Over the 5Y period, the target ETF delivered a ~6.7% CAGR, outperforming the more traditional-tech-heavy BLCN by roughly ~10 pp annualized. However, in the recent crypto bull cycle, passive pure-play funds absolutely dominated realized returns. Over the trailing 3Y window, BITQ and DAPP posted explosive ~45% and ~40% CAGRs respectively, beating the target's ~18% return by a massive 22–27 pp gap. BKCH similarly outpaced the target by ~17 pp annualized over the last three years. Because the target uses an active mandate, it avoids the tracking difference typical of its passive peers (which average 40–60 bps of lag vs their underlying indexes), but its alpha generation against pure-play crypto benchmarks has been deeply negative during risk-on environments.
Forward positioning hinges on structural index rules and the purity of crypto beta. DAPP and BKCH require constituents to derive at least 50% of revenue from digital assets, making them pure-play instruments heavily tilted toward Bitcoin miners and crypto exchanges. BITQ modifies this by allocating 85% of its weight to tier-1 pure innovators and capping tier-2 diversified firms at 15%. In contrast, the target is actively managed, allowing it to hold tangential financial and tech companies at the managers' discretion, introducing mandate drift risk but lowering reliance on spot crypto prices. BLCN is the most diluted, using a proprietary score that structurally tilts it toward traditional mega-caps like Samsung, effectively making it a broad tech fund.

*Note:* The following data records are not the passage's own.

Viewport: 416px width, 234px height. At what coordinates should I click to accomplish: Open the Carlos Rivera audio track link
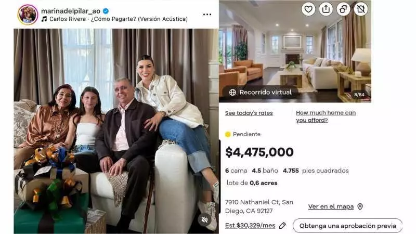[119, 19]
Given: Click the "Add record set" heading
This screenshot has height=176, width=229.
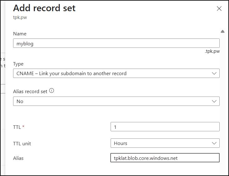Looking at the screenshot, I should coord(44,8).
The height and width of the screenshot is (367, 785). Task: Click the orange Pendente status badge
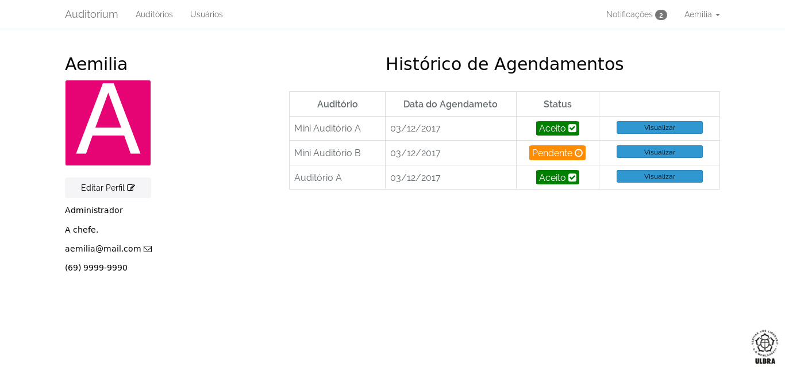(x=552, y=153)

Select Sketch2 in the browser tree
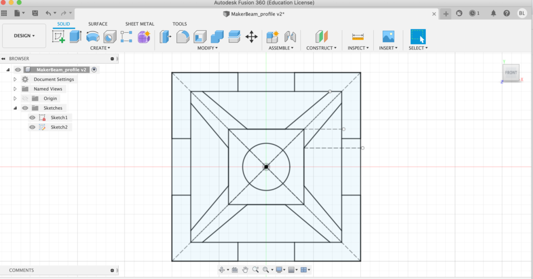pyautogui.click(x=59, y=127)
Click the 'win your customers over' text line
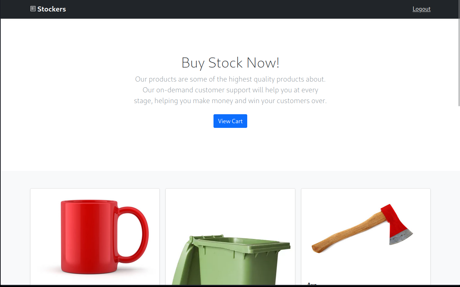 (230, 101)
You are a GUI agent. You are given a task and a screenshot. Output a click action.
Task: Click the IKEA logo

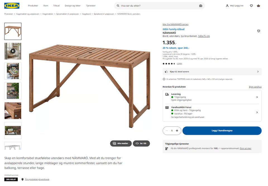12,6
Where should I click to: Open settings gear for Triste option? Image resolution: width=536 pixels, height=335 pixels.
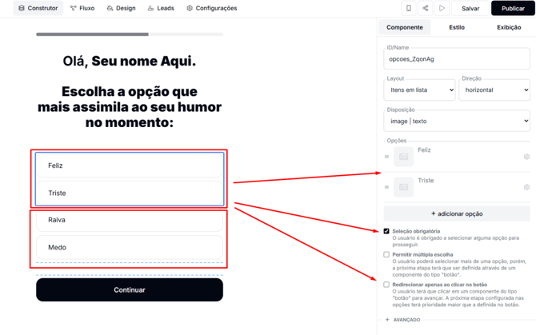526,187
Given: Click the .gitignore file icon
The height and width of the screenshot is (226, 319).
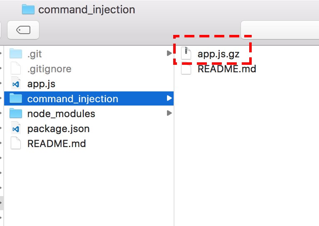Looking at the screenshot, I should tap(16, 69).
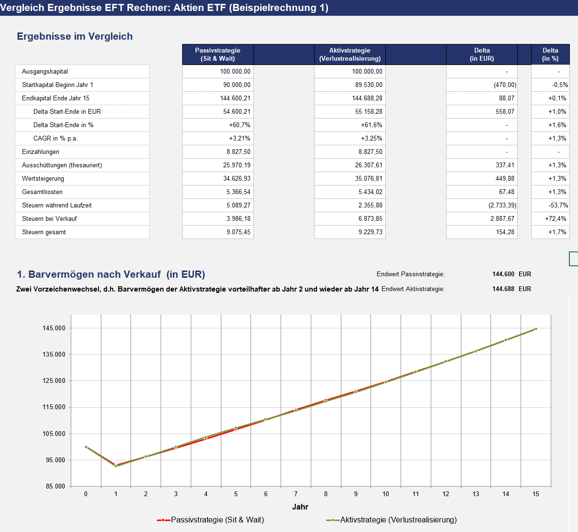The image size is (578, 532).
Task: Click the Delta (in EUR) column header
Action: click(x=481, y=54)
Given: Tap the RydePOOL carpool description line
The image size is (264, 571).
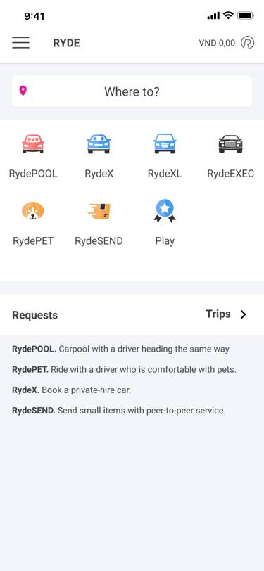Looking at the screenshot, I should (120, 349).
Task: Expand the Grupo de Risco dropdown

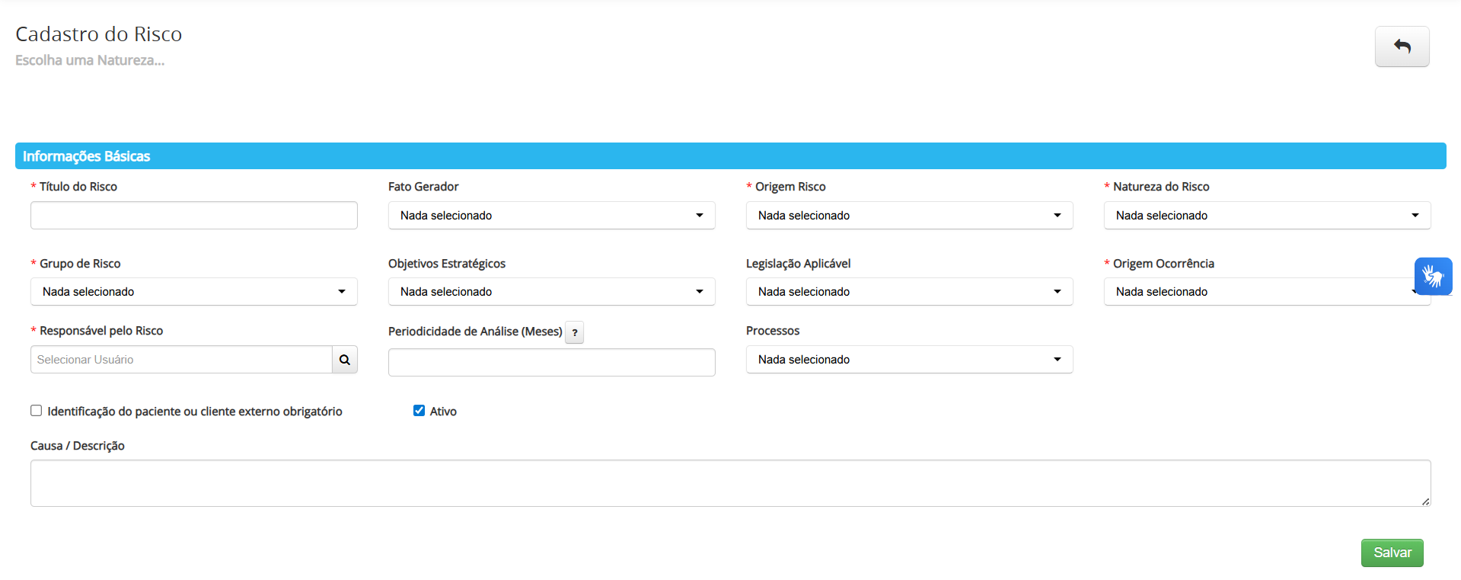Action: (x=193, y=292)
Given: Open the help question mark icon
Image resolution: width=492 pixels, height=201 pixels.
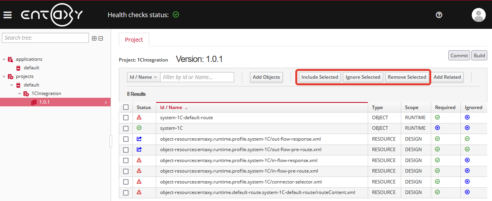Looking at the screenshot, I should 439,15.
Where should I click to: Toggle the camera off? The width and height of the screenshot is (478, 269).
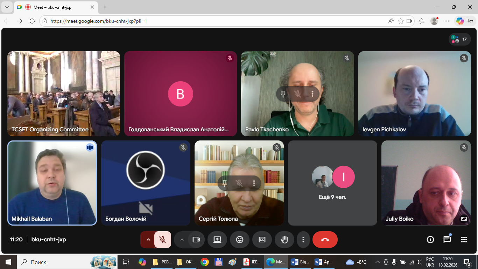pos(196,240)
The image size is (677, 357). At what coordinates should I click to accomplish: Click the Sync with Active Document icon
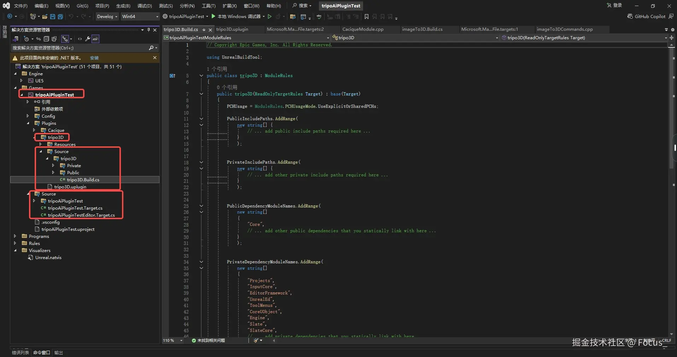point(38,39)
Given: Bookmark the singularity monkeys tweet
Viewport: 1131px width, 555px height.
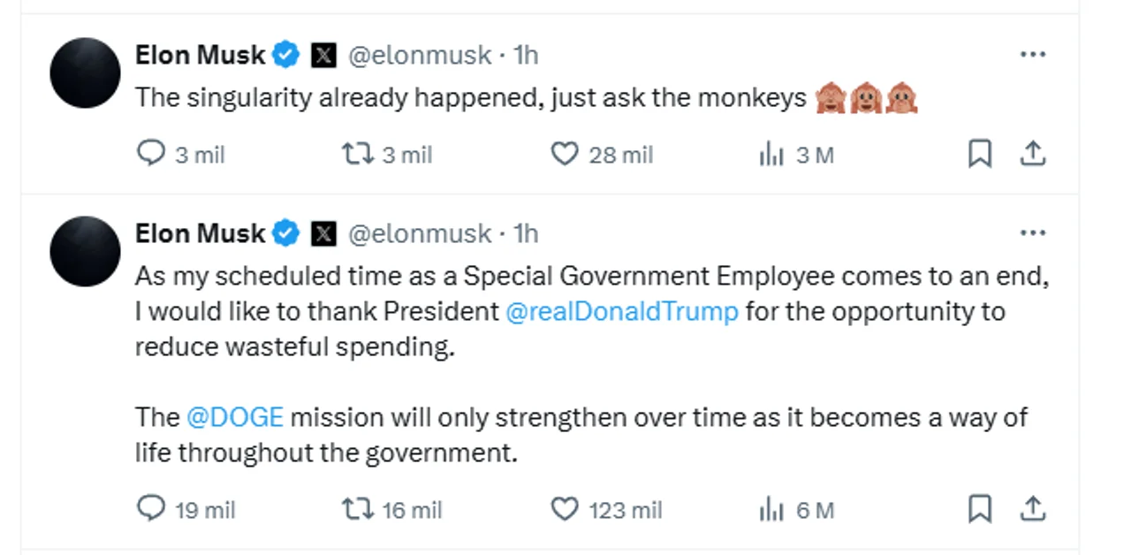Looking at the screenshot, I should pyautogui.click(x=979, y=155).
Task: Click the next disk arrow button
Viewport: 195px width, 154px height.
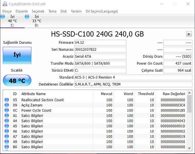Action: point(189,34)
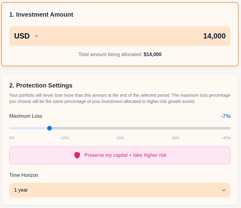Screen dimensions: 241x208
Task: Click the blue -7% maximum loss value
Action: (x=226, y=116)
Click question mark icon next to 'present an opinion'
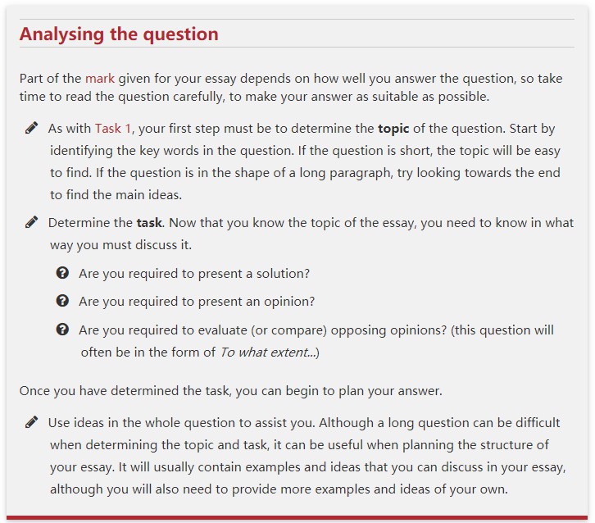The image size is (595, 523). click(62, 301)
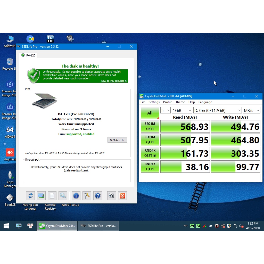Open the volume icon in the system tray
264x264 pixels.
241,226

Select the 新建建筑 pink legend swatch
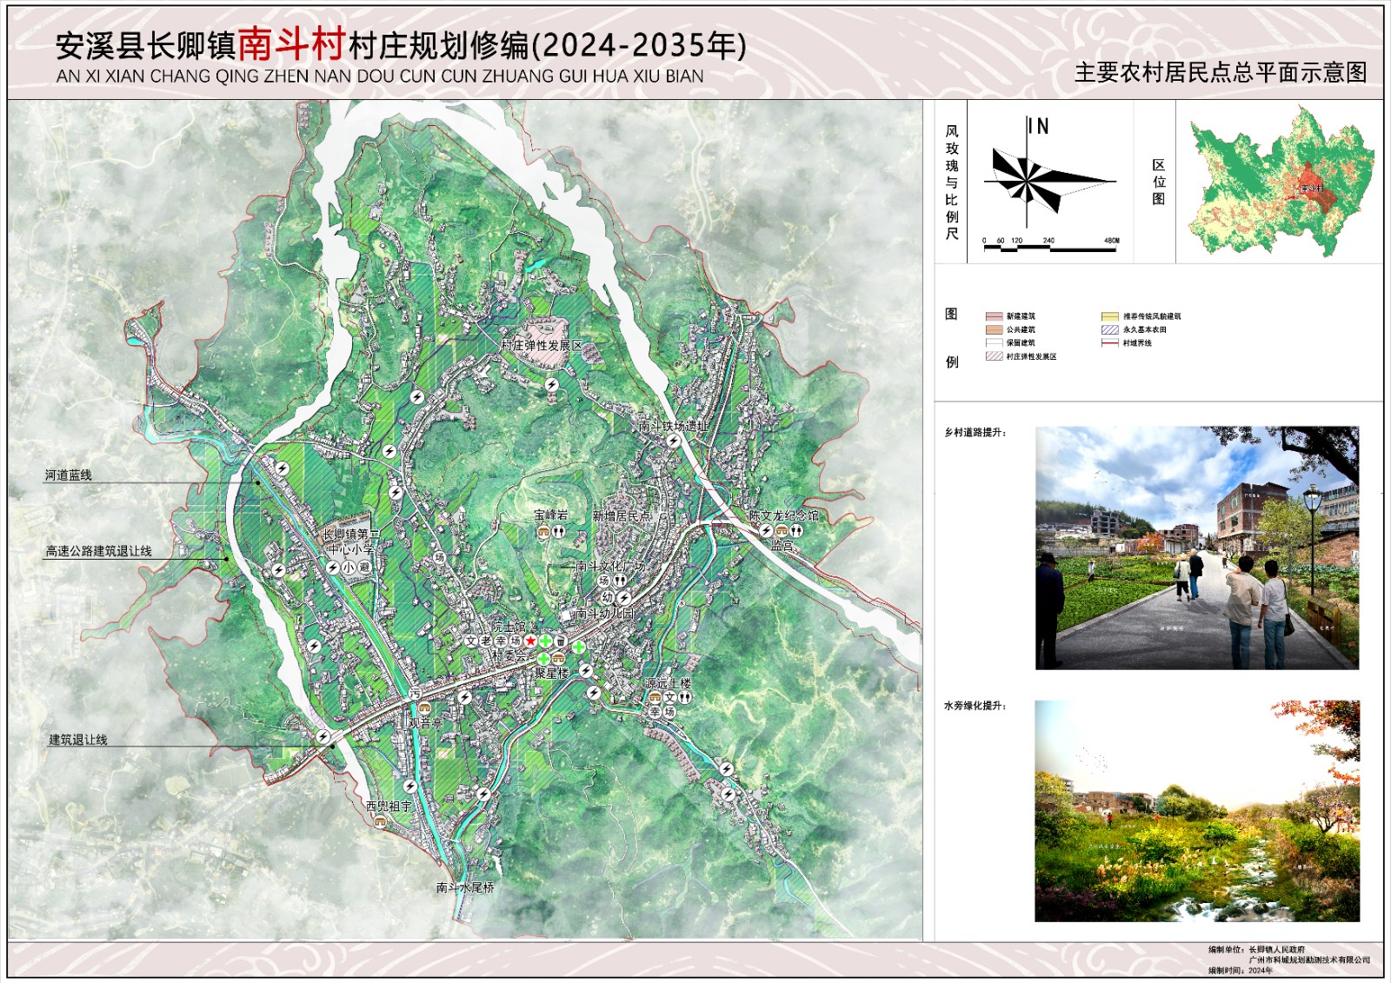[x=994, y=316]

For the next crypto cycle, DAPP is best positioned to capture pure upside beta due to its strict revenue purity rule and lack of active cash drag.
On pricing, BKCH is the cheapest option in the peer group with an expense ratio of 50 bps, closely followed by DAPP at 52 bps. The target charges a premium 70 bps for its active management, while BITQ carries the heaviest fee drag at 85 bps (a 35 bps gap vs the cheapest peer). In terms of liquidity and team scale, the target leads the pack with ~$1.39B in AUM and over ~$15M in average daily volume, making it highly efficient for retail trading with bid-ask spreads averaging just ~11 bps. The primary pure-play alternatives are also adequately liquid with ~$544M and ~$501M in AUM respectively. Conversely, BLCN suffers from structural decay, holding only ~$35M in AUM and carrying the widest bid-ask spreads, making its total cost of ownership highly inefficient.
Digital asset equities are notoriously volatile, behaving as leveraged proxies to spot Bitcoin. In the 2022 crypto winter, pure-play funds suffered catastrophic drawdowns: the passive peers printed peak-to-trough crashes of 82% to 84%. The target protected capital notably better, capping its drawdown at ~60% thanks to its active diversification into profitable, traditional tech and financial services. Annualized volatility mirrors this: the pure-play funds exhibit staggering standard deviations of >81%, whereas the target runs at a comparatively milder ~55%. Concentration risk is exceptionally high in the passive peers, where the top 10 names command 67% to 71% of the portfolio, exposing them to single-name disasters. The broad-tech passive alternative has the lowest volatility but fails to provide the thematic exposure investors actually seek.
Overall, DAPP wins the peer comparison for retail investors seeking dedicated digital asset equity exposure, combining low expense ratios, sufficient liquidity, and uncompromised structural purity to the crypto ecosystem. For a taxable 5+ year buy-and-hold account looking for pure crypto beta, both DAPP and BKCH are the premier, cost-effective vehicles. For investors who want thematic exposure but cannot stomach extreme capital wipeouts, the target sits uniquely as a risk-managed satellite, offering a smoother ride at the cost of a higher fee premium and capped bull-market upside. BITQ remains a viable alternative for aggressive accounts but loses on its top-tier pricing, while BLCN should be avoided altogether due to its distressed asset base and diluted overlap. Overall, BLOK sits at the active, lower-beta end of its peer set because its managers prioritize downside mitigation and broad tech diversification over capturing pure spot-crypto hyper-volatility.